**Task description**
The word "grid" occurs in some of the lines below; copy each of those lines.
Given entries below:
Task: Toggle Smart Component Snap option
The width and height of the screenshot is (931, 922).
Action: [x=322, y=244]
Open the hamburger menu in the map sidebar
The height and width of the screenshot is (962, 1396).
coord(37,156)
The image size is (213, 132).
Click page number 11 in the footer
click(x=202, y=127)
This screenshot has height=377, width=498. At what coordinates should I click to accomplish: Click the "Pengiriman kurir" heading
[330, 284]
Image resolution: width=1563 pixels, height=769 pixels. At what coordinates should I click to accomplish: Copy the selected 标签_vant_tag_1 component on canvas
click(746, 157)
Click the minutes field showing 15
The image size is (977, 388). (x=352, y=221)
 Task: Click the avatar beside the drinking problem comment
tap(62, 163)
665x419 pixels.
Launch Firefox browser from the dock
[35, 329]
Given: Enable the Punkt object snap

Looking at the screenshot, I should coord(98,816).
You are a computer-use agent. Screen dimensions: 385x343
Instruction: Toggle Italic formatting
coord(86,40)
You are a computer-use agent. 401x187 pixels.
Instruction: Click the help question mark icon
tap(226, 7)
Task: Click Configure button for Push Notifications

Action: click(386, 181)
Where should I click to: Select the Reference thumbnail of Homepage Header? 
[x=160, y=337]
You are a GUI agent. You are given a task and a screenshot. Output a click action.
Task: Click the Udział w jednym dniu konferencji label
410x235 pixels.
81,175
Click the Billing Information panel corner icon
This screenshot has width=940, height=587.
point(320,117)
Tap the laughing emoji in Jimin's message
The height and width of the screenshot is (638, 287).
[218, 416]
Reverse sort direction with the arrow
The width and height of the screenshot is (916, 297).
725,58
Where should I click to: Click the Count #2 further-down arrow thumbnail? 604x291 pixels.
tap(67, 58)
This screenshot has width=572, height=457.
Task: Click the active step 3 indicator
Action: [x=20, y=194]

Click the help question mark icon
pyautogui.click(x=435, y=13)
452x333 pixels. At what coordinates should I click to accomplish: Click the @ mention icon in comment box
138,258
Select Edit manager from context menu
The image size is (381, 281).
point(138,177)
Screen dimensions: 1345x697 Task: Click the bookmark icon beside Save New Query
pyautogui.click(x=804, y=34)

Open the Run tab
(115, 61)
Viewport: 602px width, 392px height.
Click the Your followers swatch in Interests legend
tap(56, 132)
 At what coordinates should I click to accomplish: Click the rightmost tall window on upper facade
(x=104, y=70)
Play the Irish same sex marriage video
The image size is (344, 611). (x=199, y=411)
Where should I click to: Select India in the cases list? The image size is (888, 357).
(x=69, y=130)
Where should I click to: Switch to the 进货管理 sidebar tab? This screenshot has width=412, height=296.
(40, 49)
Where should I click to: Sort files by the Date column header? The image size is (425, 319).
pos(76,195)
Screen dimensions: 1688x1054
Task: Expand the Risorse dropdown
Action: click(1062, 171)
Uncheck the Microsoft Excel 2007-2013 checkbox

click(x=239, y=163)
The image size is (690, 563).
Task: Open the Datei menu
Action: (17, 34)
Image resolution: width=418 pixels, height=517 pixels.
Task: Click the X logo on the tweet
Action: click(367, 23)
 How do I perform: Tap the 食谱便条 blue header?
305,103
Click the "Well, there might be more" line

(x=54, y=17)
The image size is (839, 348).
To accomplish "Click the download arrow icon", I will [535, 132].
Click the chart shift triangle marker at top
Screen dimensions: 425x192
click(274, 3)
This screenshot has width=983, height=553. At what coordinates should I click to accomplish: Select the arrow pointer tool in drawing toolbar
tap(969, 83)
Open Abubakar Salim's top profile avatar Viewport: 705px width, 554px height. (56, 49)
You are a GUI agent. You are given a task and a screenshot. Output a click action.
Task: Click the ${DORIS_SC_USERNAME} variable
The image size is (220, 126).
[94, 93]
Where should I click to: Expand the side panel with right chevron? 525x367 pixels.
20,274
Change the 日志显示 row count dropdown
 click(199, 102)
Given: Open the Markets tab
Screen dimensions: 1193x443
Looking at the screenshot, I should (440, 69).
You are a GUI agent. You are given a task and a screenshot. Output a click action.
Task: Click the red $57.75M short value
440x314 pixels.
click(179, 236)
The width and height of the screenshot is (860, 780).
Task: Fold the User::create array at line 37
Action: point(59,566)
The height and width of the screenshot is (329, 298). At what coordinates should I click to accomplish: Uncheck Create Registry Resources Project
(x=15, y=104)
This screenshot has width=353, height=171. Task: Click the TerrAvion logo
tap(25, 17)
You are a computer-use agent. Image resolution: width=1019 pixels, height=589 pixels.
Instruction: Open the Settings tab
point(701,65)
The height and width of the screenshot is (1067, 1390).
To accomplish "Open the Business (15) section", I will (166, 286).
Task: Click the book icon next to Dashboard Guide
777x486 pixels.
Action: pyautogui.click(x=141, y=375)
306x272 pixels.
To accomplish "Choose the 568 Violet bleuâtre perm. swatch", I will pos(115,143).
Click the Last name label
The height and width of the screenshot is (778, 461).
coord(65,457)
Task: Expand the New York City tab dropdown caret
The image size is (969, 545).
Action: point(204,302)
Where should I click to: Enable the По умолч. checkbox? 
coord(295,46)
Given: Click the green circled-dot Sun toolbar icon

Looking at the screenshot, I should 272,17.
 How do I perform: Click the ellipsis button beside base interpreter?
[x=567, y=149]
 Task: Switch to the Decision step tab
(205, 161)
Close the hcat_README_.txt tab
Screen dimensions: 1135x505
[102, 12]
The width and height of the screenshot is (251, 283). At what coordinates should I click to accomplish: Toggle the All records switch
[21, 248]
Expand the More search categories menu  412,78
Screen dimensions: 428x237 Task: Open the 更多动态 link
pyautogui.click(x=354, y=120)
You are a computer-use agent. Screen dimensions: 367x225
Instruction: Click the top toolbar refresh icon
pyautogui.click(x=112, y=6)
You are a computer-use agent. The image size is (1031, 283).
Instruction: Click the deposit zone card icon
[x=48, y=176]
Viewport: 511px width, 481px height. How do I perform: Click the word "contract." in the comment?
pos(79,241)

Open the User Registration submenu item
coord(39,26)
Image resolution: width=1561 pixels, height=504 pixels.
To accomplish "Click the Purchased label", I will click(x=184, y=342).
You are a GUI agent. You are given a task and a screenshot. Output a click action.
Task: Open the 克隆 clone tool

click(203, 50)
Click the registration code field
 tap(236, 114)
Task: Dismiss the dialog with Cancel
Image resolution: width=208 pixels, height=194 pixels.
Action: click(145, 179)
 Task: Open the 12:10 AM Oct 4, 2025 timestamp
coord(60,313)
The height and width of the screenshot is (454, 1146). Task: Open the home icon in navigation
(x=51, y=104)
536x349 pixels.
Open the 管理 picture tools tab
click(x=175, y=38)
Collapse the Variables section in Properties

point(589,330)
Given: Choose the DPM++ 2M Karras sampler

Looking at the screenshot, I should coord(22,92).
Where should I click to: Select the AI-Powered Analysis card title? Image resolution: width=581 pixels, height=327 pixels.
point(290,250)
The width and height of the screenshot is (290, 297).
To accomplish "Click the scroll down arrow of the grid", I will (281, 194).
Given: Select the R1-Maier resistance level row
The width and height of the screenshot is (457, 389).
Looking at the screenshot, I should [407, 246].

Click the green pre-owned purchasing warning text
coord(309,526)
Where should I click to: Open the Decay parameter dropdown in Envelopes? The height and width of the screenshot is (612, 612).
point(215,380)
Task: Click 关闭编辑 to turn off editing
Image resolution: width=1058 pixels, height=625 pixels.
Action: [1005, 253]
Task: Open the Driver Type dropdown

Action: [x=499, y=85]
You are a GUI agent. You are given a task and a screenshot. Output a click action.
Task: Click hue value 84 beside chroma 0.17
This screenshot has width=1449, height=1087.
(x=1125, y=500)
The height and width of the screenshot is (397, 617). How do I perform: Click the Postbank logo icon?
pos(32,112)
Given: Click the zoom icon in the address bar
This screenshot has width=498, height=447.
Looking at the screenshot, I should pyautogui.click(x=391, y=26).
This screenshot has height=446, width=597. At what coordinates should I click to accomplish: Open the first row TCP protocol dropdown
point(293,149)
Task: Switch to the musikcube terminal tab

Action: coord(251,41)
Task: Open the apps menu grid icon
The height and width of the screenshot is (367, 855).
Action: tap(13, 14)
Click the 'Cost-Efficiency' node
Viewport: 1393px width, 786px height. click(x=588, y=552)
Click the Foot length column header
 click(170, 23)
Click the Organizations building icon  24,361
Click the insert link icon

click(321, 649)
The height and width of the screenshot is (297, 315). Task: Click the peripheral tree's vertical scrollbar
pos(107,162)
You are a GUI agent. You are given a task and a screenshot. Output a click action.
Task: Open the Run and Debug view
End of Given entries.
**Response below**
To accomplish "Click the scroll down arrow of the grid", I will (281, 194).
Task: Open the apps menu grid icon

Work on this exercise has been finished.